Desfiles

Arquitetura de Lina Bo Bardi inspira coleção geométrica da Maria Bonita

FERNANDA SCHIMIDT

Do prédio da Bienal

As construções arrojadas em concreto pensadas por Lina Bo Bardi entre as décadas de 50 e 90 foram o ponto de partida para a nova coleção da Maria Bonita, apresentada em desfile na manhã ensolarada desta segunda-feira (18), no SESC Pompéia, obra de Bo Bardi.

  • Alexandre Schneider/ UOL

    Modelos desfilam looks da Maria Bonita no Sesc Pompéia durante o sehundo dia do SPFW

A arquitetura marcada por vigas aparentes foi transposta pela estilista Danielle Jensen para as peças deste Inverno 2010, por meio de costuras expostas, que conectavam blocos de tecidos, como um patchwork.

 

A geometria prevaleceu nas formas, com quadrados e círculos nos tecidos e aplicações.
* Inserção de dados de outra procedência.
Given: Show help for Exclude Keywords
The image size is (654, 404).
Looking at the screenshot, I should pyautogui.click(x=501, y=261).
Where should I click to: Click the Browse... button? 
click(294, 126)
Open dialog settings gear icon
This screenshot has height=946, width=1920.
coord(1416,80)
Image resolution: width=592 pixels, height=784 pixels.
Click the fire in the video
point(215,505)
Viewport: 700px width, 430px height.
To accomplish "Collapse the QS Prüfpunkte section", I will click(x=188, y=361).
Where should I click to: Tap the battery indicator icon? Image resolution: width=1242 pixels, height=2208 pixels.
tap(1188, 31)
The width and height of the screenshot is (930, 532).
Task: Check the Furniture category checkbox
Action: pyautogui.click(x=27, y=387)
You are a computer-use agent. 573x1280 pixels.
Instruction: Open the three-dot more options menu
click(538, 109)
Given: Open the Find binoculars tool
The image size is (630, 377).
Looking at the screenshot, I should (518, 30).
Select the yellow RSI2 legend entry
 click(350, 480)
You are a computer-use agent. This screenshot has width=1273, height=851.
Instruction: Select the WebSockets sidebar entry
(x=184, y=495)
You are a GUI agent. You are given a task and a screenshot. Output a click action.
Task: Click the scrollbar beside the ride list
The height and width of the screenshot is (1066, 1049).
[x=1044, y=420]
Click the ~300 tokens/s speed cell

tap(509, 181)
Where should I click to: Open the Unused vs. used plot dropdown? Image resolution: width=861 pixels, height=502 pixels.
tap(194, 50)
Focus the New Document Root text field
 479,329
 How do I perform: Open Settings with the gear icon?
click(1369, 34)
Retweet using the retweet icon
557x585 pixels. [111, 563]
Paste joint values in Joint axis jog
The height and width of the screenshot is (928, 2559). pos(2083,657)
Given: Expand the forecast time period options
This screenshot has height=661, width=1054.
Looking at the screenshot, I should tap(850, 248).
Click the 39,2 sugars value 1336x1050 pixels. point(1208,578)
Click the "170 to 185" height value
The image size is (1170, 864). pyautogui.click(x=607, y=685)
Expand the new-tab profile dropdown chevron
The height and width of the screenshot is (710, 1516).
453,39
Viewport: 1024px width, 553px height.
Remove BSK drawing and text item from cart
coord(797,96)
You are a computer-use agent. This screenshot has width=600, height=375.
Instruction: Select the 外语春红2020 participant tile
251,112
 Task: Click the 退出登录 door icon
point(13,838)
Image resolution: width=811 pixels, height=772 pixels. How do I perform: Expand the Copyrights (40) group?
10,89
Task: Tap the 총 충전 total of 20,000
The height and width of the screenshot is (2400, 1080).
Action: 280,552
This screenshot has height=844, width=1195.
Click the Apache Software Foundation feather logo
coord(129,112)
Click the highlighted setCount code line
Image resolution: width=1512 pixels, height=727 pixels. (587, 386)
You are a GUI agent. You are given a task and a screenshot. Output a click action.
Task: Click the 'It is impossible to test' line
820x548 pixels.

Fendas recortavam as peças, e expunham pele e ocasionais sobreposições. Estes recortes, muitas vezes, produziam também proporções assimétricas, com destaque para os ombros nos vestidos.

 

A cartela de cores acompanhou o cinza das construções de Bo Bardi, em versões concreto e asfalto, com incursões pelo azul claro, verde musgo, vermelho e preto. A alfaiataria teve destaque em vestidos e conjuntos, de caimento reto, como o desfilado pela modelo Carmelita.

 

O corte predominantemente reto, com volume um pouco solto, ganhou também a companhia de calças levemente afuniladas por punhos, como nas peças revestidas por miniquadrados vazados. Um maior volume apareceu pontualmente nos capuzes, usados nos casacos lisos.

 

A coleção da marca também abriu espaço para as transparências, em tules metalizados em tecido tecnológico.